Work to be completed ▸ Take the material below and restate it word for word, stopping after the line in which "Uncheck the Contracts type filter" occurs.

Input ▸
-*-*-
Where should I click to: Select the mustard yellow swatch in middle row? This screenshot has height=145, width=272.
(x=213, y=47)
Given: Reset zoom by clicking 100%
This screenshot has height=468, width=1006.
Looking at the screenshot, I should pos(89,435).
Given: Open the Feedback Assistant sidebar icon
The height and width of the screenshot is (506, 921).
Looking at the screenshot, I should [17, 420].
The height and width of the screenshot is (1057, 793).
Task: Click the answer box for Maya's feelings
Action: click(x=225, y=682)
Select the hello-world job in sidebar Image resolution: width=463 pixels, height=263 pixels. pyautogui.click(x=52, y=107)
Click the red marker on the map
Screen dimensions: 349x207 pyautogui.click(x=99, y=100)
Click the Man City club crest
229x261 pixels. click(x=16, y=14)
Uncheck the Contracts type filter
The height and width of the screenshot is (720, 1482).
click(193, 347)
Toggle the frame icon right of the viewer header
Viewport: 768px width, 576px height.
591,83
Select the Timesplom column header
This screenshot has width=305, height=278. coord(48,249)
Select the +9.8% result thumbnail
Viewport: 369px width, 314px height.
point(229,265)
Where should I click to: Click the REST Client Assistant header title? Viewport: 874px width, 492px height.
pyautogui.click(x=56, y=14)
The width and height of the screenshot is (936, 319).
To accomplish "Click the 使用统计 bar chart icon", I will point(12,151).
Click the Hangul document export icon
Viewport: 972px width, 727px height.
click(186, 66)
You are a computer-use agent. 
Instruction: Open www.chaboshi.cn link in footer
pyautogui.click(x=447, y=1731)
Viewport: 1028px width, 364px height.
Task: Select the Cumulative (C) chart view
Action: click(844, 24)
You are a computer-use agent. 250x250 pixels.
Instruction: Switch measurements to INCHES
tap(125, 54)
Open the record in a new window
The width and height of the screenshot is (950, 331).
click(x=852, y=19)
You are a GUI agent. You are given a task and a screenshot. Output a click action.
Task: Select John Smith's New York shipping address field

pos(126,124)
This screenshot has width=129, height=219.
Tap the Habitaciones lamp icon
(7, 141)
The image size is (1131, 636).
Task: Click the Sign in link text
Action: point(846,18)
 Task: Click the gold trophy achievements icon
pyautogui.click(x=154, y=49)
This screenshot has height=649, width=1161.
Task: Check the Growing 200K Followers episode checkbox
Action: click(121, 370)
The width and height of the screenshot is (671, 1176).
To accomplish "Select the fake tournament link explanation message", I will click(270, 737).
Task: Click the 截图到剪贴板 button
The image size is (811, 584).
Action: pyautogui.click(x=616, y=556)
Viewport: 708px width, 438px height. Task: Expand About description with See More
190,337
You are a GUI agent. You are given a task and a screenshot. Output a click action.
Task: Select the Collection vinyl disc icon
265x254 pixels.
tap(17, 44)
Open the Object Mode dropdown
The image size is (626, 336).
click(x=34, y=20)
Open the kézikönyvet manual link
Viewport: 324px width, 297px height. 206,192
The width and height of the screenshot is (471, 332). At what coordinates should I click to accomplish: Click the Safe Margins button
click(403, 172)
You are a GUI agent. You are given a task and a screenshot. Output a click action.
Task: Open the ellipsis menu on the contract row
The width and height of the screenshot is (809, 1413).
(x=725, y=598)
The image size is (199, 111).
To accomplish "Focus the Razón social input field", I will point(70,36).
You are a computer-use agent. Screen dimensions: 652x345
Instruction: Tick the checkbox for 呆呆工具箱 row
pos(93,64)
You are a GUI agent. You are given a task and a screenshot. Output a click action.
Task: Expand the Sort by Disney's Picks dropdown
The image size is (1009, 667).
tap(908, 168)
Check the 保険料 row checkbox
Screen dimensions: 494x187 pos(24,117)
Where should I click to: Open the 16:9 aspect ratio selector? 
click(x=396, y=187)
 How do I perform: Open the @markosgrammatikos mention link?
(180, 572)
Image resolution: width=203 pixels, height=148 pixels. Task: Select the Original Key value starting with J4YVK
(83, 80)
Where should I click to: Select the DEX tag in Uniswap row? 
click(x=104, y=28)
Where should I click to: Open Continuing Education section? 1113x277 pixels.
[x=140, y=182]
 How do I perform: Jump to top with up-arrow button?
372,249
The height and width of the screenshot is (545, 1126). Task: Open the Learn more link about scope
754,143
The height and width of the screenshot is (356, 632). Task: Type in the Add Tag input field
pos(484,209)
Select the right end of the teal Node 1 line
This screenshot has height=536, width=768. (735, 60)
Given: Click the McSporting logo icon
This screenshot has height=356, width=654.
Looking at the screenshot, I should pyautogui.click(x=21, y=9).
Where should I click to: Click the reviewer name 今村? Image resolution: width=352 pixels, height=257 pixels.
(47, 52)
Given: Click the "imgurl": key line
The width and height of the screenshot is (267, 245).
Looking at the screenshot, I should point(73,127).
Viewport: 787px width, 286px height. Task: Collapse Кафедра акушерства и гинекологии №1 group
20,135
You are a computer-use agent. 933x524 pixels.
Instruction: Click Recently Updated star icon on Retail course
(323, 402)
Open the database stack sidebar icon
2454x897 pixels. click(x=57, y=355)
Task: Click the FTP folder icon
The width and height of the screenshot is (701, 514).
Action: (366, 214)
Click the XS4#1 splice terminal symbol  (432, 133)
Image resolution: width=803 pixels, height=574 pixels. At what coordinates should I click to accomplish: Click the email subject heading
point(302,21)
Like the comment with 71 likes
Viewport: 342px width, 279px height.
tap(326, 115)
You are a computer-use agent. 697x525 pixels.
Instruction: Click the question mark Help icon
-*-*-
Written answer ▸
Where should I click to: Select the mustard yellow swatch in middle row? This screenshot has height=145, width=272.
(x=213, y=47)
Given: Reset zoom by clicking 100%
This screenshot has height=468, width=1006.
Looking at the screenshot, I should pos(89,435).
Given: Open the Feedback Assistant sidebar icon
The height and width of the screenshot is (506, 921).
Looking at the screenshot, I should [17, 420].
The height and width of the screenshot is (1057, 793).
Task: Click the answer box for Maya's feelings
Action: click(x=225, y=682)
Select the hello-world job in sidebar Image resolution: width=463 pixels, height=263 pixels. pyautogui.click(x=52, y=107)
Click the red marker on the map
Screen dimensions: 349x207 pyautogui.click(x=99, y=100)
Click the Man City club crest
229x261 pixels. click(x=16, y=14)
Uncheck the Contracts type filter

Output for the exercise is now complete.